■ **Excerpt to read**
Tag Archives: education

Care Aims in education vs. medical model

Clare Grace raised a great question in response to my post from 2009, Clinical Risk vs. Clinical Need: managing workload and throughput:

My biggest conundrum at the minute, is that the risk assessment tools are very medical model – and don’t seem to reflect anything within the tools/structures of education – and 80% of our caseload is working into an educational setting – any thoughts or ideas would be greatly appreciated.

Although I’m no longer working in the same service, I can remember discussions about how the approach fitted with our work in education.

I’m looking at Malcomess’ “risk” and “clinical risk” grids. The risk assessment requires judgements about functional impact on Activities for Daily Living (ADL) and environmental adaptation. We can consider ADL in the classroom. In terms of environmental adaptation I’ve found a note I wrote on one of the handouts saying: “score environment which is least adaptive (and central.)” So a child in an educational environment which is significantly contributing to risk would score highly on the context column.

■ **Provided information**
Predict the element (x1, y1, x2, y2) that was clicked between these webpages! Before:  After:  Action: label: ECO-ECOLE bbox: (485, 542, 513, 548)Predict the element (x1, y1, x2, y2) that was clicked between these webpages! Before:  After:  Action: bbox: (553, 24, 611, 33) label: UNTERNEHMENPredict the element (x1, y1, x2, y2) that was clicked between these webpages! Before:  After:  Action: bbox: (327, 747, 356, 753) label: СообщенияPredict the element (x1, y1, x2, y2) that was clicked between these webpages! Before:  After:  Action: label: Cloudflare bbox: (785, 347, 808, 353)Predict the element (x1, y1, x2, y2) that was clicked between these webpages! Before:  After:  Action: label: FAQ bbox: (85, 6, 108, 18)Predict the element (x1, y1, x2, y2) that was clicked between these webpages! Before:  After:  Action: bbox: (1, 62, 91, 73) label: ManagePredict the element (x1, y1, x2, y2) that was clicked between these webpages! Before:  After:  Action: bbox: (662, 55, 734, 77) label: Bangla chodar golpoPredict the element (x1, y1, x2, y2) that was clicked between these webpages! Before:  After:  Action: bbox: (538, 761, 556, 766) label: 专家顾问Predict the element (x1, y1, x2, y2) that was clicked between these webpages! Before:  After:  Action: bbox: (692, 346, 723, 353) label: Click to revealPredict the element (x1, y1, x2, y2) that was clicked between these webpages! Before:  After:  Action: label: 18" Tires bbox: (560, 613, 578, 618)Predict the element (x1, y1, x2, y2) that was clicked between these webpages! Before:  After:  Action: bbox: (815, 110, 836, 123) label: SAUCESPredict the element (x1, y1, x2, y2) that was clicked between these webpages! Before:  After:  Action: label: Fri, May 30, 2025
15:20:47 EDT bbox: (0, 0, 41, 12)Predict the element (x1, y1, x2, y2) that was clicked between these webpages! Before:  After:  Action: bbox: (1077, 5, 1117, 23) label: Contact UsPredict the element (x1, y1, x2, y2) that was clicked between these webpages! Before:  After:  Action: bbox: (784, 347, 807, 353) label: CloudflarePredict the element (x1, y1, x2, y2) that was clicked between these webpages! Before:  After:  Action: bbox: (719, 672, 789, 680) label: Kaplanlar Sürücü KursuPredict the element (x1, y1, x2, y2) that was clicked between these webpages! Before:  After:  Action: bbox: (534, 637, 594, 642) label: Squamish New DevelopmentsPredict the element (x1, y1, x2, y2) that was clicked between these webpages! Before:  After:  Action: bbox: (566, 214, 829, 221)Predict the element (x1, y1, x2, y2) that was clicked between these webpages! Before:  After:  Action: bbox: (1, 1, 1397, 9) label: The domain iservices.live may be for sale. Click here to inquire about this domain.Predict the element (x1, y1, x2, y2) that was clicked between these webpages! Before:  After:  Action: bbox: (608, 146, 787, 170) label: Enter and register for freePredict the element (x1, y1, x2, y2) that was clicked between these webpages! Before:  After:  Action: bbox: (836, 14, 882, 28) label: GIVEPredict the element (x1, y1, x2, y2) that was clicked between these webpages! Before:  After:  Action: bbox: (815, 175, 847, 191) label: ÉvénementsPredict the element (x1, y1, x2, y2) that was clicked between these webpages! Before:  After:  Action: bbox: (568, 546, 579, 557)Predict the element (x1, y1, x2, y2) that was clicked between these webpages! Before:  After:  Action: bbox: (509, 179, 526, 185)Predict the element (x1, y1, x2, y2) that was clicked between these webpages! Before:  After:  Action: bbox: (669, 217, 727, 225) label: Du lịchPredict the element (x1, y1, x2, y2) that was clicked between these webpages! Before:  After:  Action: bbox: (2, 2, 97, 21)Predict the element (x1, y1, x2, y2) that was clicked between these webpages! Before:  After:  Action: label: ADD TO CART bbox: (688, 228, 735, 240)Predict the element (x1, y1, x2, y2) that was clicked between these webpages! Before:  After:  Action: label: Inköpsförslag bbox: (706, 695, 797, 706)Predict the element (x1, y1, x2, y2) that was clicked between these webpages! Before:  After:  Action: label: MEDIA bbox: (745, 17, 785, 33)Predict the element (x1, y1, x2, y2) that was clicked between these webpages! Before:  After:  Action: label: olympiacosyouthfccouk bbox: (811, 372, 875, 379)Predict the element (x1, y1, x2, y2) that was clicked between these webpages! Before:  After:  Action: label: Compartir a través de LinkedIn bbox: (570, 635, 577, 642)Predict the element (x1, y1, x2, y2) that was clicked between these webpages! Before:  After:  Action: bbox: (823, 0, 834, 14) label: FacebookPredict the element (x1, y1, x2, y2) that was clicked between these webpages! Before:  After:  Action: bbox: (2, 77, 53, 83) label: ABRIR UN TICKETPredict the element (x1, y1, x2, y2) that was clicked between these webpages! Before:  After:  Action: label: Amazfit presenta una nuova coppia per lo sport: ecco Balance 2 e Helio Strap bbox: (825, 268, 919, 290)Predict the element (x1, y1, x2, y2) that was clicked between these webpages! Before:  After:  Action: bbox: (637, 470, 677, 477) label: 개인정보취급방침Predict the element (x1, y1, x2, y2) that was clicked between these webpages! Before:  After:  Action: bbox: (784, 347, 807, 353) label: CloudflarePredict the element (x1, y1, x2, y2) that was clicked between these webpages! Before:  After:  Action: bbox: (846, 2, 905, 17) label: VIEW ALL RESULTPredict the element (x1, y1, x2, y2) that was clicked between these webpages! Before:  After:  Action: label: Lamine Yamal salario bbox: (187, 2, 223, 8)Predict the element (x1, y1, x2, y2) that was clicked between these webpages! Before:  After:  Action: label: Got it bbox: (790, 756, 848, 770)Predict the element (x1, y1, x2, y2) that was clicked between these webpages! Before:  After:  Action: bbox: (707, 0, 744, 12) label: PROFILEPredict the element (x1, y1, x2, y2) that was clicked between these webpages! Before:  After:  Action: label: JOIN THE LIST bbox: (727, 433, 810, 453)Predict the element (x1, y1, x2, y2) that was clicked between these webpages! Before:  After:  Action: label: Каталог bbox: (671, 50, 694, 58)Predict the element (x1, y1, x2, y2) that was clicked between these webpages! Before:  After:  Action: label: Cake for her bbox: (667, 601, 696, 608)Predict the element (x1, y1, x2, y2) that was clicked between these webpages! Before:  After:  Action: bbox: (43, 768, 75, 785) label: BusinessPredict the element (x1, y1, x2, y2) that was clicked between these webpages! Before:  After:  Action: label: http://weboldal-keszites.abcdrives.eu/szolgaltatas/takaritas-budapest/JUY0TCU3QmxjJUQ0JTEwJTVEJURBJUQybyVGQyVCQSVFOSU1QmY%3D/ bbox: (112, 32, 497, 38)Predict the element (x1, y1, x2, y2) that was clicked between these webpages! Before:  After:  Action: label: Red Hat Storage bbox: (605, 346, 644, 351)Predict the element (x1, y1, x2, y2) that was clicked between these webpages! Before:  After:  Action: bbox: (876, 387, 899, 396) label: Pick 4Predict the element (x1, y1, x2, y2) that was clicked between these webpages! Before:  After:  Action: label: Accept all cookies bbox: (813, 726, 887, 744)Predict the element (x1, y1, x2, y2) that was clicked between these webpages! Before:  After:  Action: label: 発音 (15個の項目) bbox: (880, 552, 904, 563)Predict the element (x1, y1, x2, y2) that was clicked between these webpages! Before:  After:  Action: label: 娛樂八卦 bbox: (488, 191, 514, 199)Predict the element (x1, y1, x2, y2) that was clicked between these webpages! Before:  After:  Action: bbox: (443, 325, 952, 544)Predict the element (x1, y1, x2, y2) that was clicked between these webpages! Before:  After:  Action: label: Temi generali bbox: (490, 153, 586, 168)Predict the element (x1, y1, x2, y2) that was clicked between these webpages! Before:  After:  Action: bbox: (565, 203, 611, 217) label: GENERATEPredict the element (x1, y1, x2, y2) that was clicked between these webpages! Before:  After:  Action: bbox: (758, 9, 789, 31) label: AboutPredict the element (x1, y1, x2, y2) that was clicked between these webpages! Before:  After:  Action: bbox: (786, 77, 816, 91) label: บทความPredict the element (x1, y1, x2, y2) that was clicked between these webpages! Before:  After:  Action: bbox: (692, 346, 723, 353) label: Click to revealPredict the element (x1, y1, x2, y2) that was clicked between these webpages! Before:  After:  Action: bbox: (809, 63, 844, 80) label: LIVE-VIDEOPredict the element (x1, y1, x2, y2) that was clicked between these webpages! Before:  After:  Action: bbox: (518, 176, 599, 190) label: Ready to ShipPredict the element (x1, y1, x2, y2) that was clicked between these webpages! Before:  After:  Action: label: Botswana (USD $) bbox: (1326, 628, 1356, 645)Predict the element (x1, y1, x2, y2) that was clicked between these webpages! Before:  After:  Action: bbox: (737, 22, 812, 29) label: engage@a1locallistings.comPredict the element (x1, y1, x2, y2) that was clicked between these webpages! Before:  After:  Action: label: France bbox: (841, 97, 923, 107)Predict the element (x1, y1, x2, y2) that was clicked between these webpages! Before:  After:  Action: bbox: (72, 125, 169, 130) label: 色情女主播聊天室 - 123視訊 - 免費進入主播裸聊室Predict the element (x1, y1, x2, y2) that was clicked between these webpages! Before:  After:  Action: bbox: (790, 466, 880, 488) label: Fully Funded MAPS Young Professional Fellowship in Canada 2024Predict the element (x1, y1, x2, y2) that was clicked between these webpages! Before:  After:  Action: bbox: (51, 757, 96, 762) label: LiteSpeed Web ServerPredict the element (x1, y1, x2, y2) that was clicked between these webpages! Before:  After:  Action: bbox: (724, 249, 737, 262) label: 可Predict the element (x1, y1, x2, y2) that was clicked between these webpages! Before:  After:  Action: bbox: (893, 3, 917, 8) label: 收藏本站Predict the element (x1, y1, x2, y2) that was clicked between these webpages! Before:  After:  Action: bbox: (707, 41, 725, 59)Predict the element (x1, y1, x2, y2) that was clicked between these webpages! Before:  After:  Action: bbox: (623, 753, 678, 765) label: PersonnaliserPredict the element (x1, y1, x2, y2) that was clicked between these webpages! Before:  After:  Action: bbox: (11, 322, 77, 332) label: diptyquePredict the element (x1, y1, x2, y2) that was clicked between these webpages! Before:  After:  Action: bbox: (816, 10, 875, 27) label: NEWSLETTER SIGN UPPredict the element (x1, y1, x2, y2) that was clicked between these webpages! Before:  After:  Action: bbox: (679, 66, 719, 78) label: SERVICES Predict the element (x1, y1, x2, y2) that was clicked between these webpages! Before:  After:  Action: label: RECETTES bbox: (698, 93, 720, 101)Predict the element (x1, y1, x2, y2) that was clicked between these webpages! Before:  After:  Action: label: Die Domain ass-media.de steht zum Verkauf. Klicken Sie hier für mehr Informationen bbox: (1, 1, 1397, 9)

■ **Problem set**
A - Summarize the post on Care Aims in education versus the medical model in two sentences.
B - Write the next part of the post on Care Aims in education versus the medical model, picking up from where it stops.

■ **Solved problems**
A - Clare Grace asked how to apply risk assessment tools that seem to follow a medical model and reflect nothing from education, since 80% of her caseload works in educational settings. The author, recalling discussions from a former service, points out that Malcomess' grids call for judgements about functional impact on Activities for Daily Living, which can be considered in the classroom, and about environmental adaptation, so a child whose educational environment significantly contributes to risk would score highly on the context column.

B -
In terms of clinical risk we discussed thinking about school staff as well as carers in the first column: motivation for change / carer responsibility. We need to consider who in the child’s life is primary, in relation to impact. A teacher who is unable or unwilling to collaborate in the treatment process would cause a child to score lower in this column (if the SLT service was entirely school based.)

What do you think about using the tools in education settings?